-- INFORMATION follows --

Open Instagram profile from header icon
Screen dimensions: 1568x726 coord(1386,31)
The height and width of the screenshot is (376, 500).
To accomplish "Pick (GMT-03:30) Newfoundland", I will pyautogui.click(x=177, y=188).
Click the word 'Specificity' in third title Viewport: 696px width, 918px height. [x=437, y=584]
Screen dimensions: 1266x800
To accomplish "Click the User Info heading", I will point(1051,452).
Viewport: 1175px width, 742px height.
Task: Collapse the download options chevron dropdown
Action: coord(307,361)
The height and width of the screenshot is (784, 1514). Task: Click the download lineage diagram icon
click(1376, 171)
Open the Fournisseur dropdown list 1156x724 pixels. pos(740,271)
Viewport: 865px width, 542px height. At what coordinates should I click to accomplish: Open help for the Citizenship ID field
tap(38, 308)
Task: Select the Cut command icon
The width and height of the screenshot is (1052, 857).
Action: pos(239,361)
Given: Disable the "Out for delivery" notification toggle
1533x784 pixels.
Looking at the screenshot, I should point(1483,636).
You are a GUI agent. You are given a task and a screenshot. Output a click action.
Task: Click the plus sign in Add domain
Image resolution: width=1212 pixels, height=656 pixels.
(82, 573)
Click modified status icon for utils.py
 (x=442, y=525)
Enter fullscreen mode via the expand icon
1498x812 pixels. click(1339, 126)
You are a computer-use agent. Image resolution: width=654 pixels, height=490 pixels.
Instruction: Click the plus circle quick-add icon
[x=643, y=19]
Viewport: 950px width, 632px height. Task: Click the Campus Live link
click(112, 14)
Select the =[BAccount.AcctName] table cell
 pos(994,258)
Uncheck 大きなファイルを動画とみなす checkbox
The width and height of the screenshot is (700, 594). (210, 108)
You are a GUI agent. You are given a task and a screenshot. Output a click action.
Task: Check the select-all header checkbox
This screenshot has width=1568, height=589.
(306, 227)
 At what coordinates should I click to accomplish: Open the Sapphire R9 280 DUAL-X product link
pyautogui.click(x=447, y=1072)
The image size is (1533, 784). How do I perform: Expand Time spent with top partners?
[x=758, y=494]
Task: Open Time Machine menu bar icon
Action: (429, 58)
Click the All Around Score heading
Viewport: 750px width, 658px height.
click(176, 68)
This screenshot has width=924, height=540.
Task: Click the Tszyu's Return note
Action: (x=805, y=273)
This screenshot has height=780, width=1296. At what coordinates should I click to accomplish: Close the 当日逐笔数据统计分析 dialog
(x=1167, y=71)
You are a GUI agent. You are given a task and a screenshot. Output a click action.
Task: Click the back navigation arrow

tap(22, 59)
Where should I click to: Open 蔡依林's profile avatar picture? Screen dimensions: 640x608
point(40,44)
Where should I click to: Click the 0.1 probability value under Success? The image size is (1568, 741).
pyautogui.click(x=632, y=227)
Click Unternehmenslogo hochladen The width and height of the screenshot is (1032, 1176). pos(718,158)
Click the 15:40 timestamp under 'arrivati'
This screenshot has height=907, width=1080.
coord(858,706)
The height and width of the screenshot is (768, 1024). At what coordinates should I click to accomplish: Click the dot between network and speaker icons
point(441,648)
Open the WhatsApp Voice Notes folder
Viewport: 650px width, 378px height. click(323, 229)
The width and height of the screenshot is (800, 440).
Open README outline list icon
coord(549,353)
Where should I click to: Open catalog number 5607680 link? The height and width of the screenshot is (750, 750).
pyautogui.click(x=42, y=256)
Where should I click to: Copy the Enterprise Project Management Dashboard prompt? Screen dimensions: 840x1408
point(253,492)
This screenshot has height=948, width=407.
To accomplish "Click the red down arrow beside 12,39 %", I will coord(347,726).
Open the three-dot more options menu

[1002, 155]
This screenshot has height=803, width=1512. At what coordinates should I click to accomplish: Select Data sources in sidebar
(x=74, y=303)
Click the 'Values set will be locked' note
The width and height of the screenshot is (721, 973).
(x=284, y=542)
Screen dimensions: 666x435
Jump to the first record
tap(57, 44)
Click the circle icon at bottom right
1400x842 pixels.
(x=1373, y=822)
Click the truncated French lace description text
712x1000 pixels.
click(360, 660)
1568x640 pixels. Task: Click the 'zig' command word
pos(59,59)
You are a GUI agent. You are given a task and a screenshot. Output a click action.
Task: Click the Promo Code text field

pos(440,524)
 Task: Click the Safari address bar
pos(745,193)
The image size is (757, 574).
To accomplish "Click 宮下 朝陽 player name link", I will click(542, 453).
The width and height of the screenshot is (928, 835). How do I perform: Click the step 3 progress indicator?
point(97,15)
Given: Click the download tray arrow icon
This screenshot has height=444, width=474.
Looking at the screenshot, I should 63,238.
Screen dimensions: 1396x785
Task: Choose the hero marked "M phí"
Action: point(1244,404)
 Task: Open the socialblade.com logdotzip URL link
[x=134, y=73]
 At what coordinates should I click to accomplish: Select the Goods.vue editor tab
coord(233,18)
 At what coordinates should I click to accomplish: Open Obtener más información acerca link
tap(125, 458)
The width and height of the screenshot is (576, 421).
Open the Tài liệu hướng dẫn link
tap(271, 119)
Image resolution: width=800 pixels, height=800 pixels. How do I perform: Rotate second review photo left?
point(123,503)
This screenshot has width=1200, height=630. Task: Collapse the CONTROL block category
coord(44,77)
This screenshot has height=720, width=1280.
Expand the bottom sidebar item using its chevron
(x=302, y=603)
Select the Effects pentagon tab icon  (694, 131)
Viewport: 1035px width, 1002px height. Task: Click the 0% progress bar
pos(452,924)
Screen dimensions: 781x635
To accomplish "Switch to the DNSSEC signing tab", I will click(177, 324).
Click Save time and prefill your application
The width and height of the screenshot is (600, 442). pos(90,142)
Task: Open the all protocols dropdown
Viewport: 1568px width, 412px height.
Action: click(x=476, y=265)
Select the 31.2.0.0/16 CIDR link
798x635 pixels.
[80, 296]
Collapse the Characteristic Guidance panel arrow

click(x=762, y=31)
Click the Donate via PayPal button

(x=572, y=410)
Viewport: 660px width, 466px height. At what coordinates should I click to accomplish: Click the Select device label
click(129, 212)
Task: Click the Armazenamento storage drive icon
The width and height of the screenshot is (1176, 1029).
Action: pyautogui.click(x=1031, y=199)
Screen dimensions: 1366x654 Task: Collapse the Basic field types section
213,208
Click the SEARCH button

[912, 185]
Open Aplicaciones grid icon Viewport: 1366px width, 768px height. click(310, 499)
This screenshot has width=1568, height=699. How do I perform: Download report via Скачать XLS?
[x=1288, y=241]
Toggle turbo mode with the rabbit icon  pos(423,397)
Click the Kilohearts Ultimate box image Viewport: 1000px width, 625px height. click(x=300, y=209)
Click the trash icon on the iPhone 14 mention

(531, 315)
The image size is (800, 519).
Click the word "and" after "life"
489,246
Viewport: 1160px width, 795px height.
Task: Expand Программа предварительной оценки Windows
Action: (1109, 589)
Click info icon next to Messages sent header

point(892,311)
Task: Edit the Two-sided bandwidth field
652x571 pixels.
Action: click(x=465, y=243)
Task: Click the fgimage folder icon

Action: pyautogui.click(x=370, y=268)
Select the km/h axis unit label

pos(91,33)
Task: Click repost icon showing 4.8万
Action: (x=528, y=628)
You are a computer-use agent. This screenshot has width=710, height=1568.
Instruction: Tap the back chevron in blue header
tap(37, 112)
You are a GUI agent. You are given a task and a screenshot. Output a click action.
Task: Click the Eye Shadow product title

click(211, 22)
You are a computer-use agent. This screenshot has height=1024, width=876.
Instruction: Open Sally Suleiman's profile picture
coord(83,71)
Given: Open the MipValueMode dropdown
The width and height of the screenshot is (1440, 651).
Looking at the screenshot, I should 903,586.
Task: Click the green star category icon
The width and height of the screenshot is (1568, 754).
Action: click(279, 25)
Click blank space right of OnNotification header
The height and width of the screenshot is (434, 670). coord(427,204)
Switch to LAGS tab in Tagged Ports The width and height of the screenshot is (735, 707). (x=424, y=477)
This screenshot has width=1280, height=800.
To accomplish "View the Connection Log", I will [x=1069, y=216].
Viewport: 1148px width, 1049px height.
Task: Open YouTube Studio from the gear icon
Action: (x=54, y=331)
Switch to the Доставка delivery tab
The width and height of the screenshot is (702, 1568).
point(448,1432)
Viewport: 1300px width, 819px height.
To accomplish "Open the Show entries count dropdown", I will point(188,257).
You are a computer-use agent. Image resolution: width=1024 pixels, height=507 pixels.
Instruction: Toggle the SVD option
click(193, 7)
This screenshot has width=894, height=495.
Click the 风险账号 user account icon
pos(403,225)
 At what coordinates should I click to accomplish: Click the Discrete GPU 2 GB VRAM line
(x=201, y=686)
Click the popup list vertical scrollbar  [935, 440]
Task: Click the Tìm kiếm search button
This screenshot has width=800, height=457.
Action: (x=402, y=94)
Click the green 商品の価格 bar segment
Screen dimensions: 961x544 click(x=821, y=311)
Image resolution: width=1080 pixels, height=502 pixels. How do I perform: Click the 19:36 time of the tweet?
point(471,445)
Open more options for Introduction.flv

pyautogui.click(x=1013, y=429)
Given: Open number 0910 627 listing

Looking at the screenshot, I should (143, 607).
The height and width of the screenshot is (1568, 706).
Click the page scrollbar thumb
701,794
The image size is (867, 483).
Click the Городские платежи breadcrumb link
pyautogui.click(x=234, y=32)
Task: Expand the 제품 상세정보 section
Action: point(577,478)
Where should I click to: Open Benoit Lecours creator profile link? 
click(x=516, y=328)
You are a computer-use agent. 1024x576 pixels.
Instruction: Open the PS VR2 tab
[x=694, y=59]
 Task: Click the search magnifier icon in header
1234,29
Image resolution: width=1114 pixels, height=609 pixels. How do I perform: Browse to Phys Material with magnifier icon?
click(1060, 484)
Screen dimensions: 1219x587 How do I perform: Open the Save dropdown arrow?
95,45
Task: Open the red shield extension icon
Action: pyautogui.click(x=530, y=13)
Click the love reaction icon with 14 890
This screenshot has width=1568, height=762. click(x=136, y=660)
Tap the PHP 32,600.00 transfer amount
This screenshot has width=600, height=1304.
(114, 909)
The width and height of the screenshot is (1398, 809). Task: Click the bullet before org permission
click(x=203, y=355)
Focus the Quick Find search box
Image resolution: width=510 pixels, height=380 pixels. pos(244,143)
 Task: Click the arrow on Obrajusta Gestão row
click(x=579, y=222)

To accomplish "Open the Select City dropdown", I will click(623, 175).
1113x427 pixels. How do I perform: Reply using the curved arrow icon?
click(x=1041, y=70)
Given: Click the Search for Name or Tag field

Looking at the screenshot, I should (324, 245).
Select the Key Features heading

-- INFORMATION concluded --

» **WORK ORDER**:
Write out again, exactly, the lines from the start of the entries up to and including the one with "Task: Click the plus sign in Add domain". Nothing else belongs in the reply.

» **REPLY**:
Open Instagram profile from header icon
Screen dimensions: 1568x726 coord(1386,31)
The height and width of the screenshot is (376, 500).
To accomplish "Pick (GMT-03:30) Newfoundland", I will pyautogui.click(x=177, y=188).
Click the word 'Specificity' in third title Viewport: 696px width, 918px height. [x=437, y=584]
Screen dimensions: 1266x800
To accomplish "Click the User Info heading", I will point(1051,452).
Viewport: 1175px width, 742px height.
Task: Collapse the download options chevron dropdown
Action: coord(307,361)
The height and width of the screenshot is (784, 1514). Task: Click the download lineage diagram icon
click(1376, 171)
Open the Fournisseur dropdown list 1156x724 pixels. pos(740,271)
Viewport: 865px width, 542px height. At what coordinates should I click to accomplish: Open help for the Citizenship ID field
tap(38, 308)
Task: Select the Cut command icon
The width and height of the screenshot is (1052, 857).
Action: pos(239,361)
Given: Disable the "Out for delivery" notification toggle
1533x784 pixels.
Looking at the screenshot, I should point(1483,636).
You are a GUI agent. You are given a task and a screenshot. Output a click action.
Task: Click the plus sign in Add domain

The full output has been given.